**Records to use**:
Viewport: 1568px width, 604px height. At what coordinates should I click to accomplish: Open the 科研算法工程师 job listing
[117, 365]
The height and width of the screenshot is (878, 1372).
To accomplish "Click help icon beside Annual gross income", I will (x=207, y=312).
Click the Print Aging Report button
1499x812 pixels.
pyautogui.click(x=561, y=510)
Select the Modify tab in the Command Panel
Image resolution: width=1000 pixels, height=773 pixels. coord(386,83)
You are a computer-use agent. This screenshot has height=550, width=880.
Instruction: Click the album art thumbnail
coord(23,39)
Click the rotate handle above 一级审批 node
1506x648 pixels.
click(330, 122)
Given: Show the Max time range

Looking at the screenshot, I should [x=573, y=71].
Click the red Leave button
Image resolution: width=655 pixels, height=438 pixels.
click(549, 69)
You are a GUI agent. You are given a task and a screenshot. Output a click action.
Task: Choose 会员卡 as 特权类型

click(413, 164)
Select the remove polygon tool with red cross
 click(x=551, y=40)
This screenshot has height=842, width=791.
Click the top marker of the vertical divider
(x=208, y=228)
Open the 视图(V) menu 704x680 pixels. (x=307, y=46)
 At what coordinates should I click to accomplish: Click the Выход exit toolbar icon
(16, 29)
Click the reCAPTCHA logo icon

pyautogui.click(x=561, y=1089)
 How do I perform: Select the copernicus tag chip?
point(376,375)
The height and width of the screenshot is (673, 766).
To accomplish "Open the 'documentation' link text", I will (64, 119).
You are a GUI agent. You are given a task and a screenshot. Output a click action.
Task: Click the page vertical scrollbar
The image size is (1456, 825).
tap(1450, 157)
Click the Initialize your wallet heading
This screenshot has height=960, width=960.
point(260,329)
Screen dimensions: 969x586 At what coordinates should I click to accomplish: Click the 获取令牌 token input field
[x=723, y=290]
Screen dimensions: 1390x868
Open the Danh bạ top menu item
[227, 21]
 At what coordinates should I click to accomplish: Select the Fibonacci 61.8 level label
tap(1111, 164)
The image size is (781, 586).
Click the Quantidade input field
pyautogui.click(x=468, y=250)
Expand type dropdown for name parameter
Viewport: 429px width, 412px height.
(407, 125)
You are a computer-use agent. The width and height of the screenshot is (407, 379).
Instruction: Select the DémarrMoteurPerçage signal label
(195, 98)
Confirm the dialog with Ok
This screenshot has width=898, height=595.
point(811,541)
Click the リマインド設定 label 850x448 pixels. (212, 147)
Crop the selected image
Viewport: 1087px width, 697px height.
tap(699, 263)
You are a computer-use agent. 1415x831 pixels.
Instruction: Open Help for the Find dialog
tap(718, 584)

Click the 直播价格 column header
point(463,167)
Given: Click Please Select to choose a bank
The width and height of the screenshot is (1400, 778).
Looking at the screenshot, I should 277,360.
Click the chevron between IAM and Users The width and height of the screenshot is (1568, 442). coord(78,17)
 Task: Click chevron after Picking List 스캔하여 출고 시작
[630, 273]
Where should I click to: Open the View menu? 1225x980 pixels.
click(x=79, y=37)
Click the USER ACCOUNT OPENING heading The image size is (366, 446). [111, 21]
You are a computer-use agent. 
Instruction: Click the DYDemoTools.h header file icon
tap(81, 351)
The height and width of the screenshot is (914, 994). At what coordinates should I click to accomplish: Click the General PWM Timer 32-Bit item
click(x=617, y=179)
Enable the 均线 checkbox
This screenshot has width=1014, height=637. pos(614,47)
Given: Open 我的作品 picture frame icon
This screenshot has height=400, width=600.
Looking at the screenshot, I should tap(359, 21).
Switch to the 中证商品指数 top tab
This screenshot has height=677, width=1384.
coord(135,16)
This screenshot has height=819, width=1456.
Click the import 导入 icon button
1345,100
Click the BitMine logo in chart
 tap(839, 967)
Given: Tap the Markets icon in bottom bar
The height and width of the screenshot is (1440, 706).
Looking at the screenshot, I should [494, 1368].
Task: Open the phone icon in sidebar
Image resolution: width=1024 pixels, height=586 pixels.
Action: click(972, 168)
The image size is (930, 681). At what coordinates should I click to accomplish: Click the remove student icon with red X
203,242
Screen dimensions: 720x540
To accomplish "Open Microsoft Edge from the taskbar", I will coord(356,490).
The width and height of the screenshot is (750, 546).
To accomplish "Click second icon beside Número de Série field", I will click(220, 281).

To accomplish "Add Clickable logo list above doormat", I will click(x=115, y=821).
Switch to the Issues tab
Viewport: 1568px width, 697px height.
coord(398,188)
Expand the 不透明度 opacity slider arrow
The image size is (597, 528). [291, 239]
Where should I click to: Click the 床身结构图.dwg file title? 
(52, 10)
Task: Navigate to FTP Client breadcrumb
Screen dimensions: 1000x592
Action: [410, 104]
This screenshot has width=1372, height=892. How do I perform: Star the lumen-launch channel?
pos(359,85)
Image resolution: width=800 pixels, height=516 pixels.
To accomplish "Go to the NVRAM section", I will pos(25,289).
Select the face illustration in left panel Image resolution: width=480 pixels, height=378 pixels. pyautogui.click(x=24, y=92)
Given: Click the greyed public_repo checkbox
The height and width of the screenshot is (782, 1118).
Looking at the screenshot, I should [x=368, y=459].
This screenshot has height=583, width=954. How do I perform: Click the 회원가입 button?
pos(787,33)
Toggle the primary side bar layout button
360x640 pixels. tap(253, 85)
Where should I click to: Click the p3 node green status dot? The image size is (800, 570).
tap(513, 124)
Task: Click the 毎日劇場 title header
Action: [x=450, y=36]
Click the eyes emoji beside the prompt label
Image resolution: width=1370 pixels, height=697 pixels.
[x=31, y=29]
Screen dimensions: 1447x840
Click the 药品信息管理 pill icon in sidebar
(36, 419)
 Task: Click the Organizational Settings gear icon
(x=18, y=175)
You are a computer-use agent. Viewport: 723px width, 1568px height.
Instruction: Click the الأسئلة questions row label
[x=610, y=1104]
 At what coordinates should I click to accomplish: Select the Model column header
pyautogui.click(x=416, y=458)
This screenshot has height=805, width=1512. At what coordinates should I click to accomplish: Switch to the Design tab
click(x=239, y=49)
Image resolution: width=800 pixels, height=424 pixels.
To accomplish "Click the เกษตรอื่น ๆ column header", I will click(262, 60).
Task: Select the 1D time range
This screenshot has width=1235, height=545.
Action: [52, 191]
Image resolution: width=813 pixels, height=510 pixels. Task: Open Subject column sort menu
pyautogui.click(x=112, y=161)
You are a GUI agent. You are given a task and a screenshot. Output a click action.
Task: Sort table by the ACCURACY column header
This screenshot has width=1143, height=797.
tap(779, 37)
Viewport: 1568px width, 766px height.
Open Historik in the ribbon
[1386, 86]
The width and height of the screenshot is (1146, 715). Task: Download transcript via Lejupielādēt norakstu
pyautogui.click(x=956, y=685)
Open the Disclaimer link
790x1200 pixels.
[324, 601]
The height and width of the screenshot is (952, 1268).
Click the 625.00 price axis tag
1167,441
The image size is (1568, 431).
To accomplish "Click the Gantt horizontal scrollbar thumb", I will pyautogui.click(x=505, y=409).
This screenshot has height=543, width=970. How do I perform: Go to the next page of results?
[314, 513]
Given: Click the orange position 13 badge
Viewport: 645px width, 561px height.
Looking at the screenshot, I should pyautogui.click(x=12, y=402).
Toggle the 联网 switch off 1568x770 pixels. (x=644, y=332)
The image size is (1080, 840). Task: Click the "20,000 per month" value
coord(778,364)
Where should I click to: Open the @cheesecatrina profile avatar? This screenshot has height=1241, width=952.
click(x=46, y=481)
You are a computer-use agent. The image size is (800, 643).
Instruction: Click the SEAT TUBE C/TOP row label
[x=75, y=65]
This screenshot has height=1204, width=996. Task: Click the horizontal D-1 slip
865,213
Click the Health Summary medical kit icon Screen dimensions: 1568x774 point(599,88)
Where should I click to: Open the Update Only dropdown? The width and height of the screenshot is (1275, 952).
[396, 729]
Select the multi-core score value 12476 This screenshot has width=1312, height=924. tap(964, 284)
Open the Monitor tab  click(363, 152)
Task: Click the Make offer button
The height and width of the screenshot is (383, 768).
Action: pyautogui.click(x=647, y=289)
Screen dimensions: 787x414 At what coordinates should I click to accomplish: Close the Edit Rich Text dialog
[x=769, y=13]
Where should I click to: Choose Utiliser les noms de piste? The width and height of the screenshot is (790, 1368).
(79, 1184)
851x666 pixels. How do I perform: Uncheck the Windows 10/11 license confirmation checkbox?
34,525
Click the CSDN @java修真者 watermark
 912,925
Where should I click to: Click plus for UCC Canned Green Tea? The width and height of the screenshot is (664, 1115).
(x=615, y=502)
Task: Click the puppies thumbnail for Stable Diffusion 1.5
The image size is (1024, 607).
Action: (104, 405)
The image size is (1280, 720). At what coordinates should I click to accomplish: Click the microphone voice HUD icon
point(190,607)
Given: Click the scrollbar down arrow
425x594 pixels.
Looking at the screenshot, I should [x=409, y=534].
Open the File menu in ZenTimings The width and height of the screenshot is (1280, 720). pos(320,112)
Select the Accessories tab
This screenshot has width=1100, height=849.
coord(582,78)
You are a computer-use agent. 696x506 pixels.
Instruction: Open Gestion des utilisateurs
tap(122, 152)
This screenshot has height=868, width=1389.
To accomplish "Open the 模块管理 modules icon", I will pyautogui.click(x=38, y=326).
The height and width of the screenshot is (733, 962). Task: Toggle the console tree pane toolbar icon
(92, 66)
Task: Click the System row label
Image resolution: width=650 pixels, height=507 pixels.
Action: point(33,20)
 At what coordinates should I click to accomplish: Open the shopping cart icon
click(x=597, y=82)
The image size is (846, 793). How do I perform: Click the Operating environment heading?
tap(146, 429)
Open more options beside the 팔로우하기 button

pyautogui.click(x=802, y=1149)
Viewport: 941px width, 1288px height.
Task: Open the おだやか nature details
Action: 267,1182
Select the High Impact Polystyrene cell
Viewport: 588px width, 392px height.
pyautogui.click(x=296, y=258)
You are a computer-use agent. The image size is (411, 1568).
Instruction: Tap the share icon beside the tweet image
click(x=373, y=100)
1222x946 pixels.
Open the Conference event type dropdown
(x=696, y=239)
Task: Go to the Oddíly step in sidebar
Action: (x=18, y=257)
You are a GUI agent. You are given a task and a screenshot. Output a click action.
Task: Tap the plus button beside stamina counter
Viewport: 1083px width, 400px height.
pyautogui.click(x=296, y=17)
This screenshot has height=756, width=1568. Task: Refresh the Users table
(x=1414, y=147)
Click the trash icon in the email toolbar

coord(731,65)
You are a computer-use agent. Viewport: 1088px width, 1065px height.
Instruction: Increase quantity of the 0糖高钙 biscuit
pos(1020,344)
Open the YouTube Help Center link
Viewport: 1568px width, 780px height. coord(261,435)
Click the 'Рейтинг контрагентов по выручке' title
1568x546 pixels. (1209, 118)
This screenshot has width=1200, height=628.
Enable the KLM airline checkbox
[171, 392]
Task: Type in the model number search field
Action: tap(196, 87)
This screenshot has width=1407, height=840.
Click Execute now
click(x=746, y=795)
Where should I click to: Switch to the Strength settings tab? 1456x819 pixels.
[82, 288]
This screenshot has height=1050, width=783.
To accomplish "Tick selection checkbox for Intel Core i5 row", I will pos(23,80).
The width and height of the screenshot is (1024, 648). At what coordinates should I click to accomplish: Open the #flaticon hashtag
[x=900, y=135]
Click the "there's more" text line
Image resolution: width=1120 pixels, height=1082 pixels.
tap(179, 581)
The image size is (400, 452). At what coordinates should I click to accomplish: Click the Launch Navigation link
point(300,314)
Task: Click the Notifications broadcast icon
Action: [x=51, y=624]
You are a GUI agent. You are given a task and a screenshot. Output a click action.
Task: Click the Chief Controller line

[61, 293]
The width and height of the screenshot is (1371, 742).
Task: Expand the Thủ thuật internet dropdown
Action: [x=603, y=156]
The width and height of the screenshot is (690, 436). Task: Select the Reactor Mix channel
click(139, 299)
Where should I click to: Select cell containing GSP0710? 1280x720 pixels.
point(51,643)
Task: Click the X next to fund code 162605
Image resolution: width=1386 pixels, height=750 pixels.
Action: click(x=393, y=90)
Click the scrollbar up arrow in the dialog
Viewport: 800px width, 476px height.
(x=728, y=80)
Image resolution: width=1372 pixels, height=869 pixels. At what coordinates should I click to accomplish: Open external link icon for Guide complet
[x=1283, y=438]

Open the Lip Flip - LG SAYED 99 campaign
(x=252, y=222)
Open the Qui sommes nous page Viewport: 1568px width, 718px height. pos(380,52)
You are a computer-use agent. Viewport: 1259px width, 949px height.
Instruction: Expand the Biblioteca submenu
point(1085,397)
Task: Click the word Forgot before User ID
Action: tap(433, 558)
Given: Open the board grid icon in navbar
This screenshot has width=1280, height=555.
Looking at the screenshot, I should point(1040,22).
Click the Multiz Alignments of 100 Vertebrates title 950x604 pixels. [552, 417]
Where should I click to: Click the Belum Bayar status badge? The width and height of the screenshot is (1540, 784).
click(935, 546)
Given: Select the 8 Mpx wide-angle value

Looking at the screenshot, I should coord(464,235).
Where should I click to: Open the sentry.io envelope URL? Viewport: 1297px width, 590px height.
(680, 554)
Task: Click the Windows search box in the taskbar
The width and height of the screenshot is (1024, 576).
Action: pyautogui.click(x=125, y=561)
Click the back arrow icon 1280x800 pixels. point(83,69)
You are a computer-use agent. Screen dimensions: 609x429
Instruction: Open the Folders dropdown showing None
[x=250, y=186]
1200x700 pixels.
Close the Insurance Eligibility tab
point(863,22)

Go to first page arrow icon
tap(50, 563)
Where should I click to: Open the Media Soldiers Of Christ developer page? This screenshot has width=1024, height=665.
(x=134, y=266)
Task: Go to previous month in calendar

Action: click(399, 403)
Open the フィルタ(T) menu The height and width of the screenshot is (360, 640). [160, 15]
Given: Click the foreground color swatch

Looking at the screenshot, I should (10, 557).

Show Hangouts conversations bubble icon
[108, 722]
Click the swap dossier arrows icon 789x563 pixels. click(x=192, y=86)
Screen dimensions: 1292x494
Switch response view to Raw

**Exercise**: Every line of the material that includes the word "scrollbar" needs to be copied.

**Response to this exercise**:
Task: Click the page vertical scrollbar
To accomplish "Click the Gantt horizontal scrollbar thumb", I will pyautogui.click(x=505, y=409).
Given: Click the scrollbar down arrow
Click the scrollbar up arrow in the dialog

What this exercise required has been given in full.